3. **Finally, let's find the distance from A(1, 1+d) all the way to C(6, 6+d) (we'll call this AC):**
* How much did the x-value change? From 1 to 6, that's 6 - 1 = 5.
* How much did the y-value change? From (1+d) to (6+d), that's (6+d) - (1+d) = 5.
* Now, square the changes: 5 * 5 = 25 and 5 * 5 = 25.
* Add them up: 25 + 25 = 50.
* Take the square root: The distance AC is the square root of 50. We can simplify this to 5 times the square root of 2 (5√2).

4. **Now, for the big check!
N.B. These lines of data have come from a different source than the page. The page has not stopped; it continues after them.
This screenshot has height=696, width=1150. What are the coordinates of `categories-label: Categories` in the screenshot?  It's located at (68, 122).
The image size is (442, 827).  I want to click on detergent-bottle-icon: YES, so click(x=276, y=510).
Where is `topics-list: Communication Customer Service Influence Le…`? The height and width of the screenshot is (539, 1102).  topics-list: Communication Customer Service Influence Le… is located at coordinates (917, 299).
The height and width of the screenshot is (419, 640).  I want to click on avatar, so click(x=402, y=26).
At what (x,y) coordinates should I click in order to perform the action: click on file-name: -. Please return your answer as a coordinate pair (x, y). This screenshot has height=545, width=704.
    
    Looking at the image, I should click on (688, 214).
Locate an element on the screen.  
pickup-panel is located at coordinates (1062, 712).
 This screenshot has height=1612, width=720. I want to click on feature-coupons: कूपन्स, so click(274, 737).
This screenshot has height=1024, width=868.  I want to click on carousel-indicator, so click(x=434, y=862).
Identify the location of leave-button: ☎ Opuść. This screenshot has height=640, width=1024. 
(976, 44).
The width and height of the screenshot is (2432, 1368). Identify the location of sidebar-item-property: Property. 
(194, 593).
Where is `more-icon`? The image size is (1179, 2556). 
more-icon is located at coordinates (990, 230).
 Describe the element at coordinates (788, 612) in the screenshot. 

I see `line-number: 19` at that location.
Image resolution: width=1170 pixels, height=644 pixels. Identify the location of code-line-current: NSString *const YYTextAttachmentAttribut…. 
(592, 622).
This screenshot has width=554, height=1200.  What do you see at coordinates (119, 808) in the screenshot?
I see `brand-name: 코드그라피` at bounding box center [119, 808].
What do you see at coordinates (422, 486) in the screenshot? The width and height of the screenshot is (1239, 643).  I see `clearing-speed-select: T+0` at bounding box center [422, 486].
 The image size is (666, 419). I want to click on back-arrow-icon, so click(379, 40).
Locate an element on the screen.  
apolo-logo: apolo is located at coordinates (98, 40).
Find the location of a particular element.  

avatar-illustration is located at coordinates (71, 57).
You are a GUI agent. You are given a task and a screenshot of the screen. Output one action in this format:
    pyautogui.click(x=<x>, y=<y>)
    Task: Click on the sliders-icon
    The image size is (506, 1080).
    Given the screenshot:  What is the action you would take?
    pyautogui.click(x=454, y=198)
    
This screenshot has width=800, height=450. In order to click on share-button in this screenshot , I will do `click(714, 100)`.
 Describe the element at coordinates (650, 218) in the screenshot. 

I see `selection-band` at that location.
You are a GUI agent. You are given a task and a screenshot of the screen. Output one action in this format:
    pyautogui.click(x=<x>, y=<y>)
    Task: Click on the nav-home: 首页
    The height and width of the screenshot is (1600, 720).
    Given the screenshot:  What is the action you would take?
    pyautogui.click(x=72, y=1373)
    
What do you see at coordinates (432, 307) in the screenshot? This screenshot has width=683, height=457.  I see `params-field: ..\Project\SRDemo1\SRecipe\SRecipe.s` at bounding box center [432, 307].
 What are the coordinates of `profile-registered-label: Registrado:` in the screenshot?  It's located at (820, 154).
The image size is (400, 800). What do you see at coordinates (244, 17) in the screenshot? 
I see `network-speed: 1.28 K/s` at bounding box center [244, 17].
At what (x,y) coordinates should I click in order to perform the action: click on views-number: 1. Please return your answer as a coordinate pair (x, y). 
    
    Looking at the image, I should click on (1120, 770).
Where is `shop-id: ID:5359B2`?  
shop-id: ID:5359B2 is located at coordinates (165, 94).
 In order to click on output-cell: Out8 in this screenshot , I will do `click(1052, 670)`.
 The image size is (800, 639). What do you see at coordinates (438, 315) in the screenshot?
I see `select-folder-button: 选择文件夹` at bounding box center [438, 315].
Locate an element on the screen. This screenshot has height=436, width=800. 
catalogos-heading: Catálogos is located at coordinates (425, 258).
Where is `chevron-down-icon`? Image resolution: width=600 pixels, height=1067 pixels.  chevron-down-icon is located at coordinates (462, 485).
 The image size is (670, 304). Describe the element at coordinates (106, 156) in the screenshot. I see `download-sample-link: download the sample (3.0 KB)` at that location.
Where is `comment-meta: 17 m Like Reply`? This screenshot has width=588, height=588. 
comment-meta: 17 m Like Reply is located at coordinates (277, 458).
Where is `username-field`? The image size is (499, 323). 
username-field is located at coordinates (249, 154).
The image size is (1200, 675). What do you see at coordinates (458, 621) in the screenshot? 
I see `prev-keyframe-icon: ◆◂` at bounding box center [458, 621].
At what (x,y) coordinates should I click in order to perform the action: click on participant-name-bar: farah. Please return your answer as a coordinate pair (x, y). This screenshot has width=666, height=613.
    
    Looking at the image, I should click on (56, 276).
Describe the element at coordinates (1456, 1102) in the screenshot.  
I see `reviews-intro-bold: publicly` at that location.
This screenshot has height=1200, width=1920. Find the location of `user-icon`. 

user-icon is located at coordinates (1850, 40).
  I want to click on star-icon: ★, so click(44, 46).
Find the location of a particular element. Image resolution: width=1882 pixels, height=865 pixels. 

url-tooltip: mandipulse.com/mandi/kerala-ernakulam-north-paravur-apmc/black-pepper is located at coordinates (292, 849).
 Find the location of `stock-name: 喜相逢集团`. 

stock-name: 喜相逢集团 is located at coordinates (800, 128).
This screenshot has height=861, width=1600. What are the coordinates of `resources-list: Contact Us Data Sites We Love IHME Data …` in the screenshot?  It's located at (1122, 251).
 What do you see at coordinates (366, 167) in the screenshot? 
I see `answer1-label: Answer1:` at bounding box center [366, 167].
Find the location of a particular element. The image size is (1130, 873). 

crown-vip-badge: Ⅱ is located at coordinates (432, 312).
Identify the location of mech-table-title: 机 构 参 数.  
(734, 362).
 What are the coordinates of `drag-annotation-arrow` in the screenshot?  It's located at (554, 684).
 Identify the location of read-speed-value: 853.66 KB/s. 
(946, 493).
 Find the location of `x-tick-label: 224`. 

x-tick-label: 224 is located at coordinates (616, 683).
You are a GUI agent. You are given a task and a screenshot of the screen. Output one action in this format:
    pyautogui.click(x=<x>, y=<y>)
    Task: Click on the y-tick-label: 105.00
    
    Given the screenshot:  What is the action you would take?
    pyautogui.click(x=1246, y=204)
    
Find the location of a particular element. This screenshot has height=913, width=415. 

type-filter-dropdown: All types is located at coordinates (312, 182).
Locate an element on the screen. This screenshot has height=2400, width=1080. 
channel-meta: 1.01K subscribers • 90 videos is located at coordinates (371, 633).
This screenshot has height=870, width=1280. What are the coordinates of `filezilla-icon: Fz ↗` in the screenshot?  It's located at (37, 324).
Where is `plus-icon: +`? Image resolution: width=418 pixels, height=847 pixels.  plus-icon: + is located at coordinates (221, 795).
Does AB + BC equal AC?**
* We found AB = 2√2.
* We found BC = 3√2.
* We found AC = 5√2.
* Let's add AB and BC: 2√2 + 3√2 = 5√2.
* Is 5√2 equal to AC, which is 5√2? Yes, it is!

Since the sum of the distances AB and BC equals the distance AC, these three points (A, B, and C) are indeed in a straight line!